Public Linux images on Open Telekom Cloud (OTC) come from several sources:

  • This OTC Image Factory: Images built from repositories using kiwi or disk-image-builder
  • Community Images with no or only minor changes
  • Images from Huawei that have uvp-tools and are used in a similar form in HEC (Huawei Enterprise Cloud)
  • Vendor images that have been built by the OS vendor according to our guidelines for OTC

Of course, customers can also build and register private images.

Image Factory Images

Overview

The images carry the prefix Standard_ for non-commercial Linux versions and Enterprise_ for Linux versions that come with a subscription from a Linux OS vendor. We currently have images for openSUSE, CentOS, SLES and Oracle Linux in this category (RedHat to come soon).
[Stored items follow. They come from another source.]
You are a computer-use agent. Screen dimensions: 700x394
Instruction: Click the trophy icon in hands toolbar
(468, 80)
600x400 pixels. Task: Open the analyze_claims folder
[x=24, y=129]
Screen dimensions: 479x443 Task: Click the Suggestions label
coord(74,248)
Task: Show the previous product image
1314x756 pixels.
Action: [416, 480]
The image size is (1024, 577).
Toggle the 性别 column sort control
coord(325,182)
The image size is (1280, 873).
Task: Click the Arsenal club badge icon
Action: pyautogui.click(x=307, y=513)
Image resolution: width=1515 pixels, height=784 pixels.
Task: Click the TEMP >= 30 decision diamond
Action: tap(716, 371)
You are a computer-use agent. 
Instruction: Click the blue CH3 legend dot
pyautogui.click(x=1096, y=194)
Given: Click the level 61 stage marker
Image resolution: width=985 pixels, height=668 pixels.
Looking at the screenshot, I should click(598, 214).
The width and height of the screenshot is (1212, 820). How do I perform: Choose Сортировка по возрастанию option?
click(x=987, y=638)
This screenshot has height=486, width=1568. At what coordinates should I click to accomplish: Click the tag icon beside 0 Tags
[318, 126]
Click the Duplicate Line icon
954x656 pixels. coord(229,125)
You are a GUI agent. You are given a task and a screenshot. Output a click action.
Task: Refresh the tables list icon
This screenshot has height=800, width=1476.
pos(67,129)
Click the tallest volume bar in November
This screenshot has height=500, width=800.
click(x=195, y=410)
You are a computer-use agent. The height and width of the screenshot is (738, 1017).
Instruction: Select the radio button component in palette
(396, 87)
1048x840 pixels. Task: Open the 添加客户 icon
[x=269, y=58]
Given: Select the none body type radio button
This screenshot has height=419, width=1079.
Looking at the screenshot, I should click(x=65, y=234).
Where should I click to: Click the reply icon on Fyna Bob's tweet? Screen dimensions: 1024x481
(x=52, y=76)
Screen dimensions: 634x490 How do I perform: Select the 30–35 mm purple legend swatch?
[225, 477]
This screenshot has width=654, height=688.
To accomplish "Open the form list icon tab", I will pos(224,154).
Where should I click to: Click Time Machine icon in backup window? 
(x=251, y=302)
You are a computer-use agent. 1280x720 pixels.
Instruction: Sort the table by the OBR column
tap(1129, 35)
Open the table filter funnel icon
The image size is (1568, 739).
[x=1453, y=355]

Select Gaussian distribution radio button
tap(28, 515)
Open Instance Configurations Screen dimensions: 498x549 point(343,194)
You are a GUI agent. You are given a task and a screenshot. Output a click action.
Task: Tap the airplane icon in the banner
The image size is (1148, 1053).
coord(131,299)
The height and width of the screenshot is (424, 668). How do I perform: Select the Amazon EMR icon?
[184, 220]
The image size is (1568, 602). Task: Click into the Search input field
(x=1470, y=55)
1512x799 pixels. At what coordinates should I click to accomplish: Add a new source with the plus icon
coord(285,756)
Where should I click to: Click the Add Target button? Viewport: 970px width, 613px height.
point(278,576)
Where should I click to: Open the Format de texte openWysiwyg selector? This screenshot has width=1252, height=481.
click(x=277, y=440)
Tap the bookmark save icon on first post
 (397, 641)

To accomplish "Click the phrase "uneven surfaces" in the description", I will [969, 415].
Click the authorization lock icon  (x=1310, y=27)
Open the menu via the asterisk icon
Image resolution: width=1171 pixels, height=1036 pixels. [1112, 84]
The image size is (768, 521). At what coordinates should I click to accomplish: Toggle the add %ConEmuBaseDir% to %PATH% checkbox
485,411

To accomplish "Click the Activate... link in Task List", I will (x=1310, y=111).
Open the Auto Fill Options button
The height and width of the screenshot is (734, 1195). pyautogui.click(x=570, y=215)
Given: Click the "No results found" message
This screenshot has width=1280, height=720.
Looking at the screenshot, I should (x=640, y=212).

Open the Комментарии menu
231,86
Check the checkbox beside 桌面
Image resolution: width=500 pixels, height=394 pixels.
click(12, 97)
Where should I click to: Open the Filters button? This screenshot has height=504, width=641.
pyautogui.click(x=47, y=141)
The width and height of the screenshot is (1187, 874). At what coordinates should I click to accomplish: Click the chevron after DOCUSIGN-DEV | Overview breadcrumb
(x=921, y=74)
The Standard images use a root disk size of 4GiB by default and are registered with 4GiB minimal root disk size. (They used to be 2GiB only but still were registered with 4GiB prior to Dec 2016.) You can work with these or configure a larger root disk (e.g. 8GiB) at VM creation in case you want to inject significant amount of packages. The Enterprise images are 4GB for Oracle Linux and SLES (you can again chose much larger disks if you want) and 20GiB for the SLES11 extended (previously called SAP) images due to using LVM. The (growpart and resizefs cloud-init modules), while on the LVM images, a larger disk will leave space to enlarge the VG and LVs manually.

Configuration

All images are automatically built nightly from mirrored upstream repositories using kiwi7 (openSUSE, SLES, CentOS, RedHat, Oracle, EulerOS) or diskimagebuilder (Debian, Fedora) and are then subjected to an automated testsuite. They have been subjected to standard configuration and hardening measures. The images contain the needed xen drivers (xen-classic or pvops), kvm virtio drivers, uvp-monitor (see) below and most have the cloud management tools (such as otc-tools) that work with OTC preinstalled.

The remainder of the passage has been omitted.